By making normal nerve cells into light-sensing ones, scientists might be able to give some patients their sight back. New gene therapy could rewire the eye to help blind people see again.

Scientists might be able to change the cells in blind people’s eyes, giving them the power to see again.

If the rods and cones that make up the photoreceptors of the eye fail because of injury or illness, then people can lose their sight entirely. Now, scientists hope that they can use gene therapy to transform nerves in the eye to replace those lost photoreceptors.

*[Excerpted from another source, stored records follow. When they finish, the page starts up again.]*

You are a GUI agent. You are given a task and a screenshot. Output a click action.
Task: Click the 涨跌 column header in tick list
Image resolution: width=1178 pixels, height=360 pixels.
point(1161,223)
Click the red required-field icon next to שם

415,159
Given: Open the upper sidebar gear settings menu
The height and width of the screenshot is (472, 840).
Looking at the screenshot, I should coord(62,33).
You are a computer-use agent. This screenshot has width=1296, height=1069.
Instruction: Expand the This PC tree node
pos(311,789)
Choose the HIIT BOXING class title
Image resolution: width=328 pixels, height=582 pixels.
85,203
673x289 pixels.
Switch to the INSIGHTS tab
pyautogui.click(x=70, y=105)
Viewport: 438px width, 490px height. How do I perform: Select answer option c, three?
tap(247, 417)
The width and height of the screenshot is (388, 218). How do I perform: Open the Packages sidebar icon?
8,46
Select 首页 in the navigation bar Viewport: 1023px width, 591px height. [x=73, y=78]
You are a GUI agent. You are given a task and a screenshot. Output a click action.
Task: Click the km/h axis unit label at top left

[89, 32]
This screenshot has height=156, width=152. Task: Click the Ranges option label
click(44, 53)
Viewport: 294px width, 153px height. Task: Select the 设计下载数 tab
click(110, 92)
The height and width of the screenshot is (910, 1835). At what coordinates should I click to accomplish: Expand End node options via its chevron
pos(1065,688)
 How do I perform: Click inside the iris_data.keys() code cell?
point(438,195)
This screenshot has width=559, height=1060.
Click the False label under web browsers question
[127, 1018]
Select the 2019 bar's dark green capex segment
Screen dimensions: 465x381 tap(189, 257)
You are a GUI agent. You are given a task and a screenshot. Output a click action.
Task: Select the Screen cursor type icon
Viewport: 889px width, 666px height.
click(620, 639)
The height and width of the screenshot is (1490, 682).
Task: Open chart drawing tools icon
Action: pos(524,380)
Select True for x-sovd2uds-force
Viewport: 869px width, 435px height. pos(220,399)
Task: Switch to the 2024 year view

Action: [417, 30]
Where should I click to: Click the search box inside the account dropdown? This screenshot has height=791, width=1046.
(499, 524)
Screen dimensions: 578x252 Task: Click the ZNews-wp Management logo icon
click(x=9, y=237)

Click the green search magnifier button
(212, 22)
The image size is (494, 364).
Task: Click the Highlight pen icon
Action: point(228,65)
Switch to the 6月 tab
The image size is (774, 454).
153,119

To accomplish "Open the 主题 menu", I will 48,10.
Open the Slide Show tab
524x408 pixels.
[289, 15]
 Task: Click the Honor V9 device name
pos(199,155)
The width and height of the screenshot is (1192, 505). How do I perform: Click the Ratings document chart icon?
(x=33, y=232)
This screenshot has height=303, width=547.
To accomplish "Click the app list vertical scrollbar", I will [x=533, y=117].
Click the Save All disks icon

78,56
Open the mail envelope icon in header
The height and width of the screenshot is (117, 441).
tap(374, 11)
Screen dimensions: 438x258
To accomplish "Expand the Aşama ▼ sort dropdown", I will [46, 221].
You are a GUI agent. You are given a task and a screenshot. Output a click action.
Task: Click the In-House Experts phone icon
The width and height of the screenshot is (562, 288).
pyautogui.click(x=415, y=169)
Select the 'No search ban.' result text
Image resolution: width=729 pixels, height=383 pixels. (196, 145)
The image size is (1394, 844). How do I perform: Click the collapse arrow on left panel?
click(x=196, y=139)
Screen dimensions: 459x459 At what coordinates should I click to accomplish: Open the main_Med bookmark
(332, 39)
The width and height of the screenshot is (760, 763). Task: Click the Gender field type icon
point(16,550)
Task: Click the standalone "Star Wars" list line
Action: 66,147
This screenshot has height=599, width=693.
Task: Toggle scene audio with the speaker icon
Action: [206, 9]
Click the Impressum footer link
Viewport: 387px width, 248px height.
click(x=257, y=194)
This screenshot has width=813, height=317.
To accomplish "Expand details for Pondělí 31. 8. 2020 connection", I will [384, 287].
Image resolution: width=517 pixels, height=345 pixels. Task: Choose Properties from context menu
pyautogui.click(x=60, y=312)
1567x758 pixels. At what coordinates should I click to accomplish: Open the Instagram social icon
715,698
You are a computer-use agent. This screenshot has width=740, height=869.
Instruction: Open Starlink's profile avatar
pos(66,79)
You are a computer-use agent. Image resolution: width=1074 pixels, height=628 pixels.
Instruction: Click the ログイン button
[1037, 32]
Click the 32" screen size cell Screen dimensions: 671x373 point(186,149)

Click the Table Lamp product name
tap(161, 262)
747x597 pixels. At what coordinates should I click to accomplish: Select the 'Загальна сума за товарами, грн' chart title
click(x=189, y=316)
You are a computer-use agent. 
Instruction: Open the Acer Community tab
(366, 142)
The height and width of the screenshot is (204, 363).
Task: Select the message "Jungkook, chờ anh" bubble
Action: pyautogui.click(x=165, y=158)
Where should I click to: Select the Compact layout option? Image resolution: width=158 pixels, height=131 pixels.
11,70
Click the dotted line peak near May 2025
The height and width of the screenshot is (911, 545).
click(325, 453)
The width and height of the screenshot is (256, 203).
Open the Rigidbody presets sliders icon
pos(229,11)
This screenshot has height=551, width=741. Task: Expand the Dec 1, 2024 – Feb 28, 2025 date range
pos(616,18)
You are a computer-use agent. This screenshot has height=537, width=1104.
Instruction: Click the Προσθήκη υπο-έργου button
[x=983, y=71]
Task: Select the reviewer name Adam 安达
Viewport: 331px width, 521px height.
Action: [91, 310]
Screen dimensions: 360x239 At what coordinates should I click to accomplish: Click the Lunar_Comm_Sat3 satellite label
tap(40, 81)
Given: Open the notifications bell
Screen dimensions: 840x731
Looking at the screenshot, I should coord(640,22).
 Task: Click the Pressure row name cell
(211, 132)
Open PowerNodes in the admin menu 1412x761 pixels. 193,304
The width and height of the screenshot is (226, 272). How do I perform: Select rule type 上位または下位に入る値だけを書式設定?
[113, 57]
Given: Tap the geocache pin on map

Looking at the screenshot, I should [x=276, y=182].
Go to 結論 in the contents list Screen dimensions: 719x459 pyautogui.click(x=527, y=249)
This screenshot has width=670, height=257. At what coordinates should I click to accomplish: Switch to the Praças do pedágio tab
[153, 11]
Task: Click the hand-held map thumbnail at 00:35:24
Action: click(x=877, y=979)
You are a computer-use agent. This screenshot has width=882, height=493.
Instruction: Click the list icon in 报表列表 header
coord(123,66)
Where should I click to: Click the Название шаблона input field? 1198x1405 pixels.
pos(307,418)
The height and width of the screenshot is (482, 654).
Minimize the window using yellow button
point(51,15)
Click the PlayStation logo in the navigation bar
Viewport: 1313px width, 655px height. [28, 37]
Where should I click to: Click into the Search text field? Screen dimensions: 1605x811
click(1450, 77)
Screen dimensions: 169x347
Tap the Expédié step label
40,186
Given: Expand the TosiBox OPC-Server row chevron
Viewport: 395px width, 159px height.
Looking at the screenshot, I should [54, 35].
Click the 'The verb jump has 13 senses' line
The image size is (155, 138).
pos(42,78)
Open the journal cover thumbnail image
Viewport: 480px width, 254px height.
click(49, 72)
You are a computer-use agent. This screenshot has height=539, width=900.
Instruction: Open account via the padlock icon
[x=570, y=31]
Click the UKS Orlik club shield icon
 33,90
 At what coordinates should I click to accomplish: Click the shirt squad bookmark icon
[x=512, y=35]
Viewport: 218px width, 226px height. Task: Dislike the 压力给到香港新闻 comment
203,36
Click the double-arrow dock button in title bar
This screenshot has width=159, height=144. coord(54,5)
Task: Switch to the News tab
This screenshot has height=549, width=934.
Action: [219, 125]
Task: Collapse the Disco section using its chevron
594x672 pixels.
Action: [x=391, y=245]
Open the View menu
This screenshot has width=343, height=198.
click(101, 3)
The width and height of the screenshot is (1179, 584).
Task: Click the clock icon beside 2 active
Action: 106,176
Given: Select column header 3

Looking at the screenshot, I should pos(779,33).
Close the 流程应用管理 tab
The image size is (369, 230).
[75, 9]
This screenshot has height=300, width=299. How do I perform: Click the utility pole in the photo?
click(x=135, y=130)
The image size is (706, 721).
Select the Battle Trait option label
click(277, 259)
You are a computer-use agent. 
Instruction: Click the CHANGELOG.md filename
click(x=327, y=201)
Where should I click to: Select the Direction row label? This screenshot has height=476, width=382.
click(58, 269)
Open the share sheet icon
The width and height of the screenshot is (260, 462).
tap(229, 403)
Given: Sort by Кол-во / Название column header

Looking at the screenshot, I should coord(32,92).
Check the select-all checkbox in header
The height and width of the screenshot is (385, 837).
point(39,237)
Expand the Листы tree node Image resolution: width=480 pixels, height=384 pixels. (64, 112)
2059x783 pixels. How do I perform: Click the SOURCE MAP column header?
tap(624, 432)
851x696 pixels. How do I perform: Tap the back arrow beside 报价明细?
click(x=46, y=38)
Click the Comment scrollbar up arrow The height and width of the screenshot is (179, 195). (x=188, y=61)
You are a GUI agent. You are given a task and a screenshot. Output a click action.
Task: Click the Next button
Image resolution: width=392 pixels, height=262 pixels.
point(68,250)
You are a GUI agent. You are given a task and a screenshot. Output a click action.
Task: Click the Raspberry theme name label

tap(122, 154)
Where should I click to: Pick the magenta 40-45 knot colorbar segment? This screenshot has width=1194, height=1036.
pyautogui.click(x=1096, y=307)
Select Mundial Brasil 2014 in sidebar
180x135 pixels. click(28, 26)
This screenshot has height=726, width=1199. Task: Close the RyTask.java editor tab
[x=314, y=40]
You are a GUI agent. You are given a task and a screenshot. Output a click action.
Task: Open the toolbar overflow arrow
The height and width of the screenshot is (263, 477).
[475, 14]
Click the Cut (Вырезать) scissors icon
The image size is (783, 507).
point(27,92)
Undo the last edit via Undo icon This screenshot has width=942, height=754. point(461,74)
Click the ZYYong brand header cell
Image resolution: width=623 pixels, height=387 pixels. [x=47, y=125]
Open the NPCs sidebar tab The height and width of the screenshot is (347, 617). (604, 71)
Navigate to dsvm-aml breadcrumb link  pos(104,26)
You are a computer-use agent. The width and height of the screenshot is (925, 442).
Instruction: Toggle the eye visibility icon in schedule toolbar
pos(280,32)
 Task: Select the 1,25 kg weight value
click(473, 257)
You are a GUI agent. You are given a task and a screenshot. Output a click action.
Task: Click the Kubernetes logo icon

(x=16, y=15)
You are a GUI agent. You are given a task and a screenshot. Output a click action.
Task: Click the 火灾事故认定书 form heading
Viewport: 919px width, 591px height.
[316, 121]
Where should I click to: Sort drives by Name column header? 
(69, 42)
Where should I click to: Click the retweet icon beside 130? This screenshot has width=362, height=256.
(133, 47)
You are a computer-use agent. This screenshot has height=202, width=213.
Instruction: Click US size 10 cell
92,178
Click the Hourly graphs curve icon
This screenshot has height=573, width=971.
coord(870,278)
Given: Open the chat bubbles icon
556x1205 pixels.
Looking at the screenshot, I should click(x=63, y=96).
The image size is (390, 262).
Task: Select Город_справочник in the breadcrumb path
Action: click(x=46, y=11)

The technique has been developed by Zhuo-Hua Pan of Wayne State University in Detroit. It is part of a new field called optogenetics, which uses molecules from algae or other microorganisms that respond to light, or creates molecules to do so, and put them into nerve cells to transform them so that they can receive light.

As well as helping blind people see, the new field has also given insight into how the brain works. It can even be used to alter memories.

Now the scientists hope that they can use the technique to restore the sight of blind people — a technique that has already worked on animals. Studies in humans could begin next year.

Optogenetics is a form of gene therapy, and works by changing the makeup of the damaged cells. But since it only converts — rather than edits — genes, it is not likely to cause the same kind of ethical and practical problems that blight work on other forms of gene therapy.

About 200,000 people in the US have inherited diseases that cause problems for the photoreceptors in their eye. When those cones and rods are gone, there’s usually no way of restoring them.

But the new approach gets around relying on those photoreceptors. Instead it focuses on the ganglion cells behind them, which usually work to take the information between the rods and cells and the brain.

But the scientists hope that they can rewire those cells so that they become light-sensitive, by inserting the right molecules and shining light at them. The light wakes up the right proteins, allowing messages to flow through and then bringing out the same behaviour in cells around them.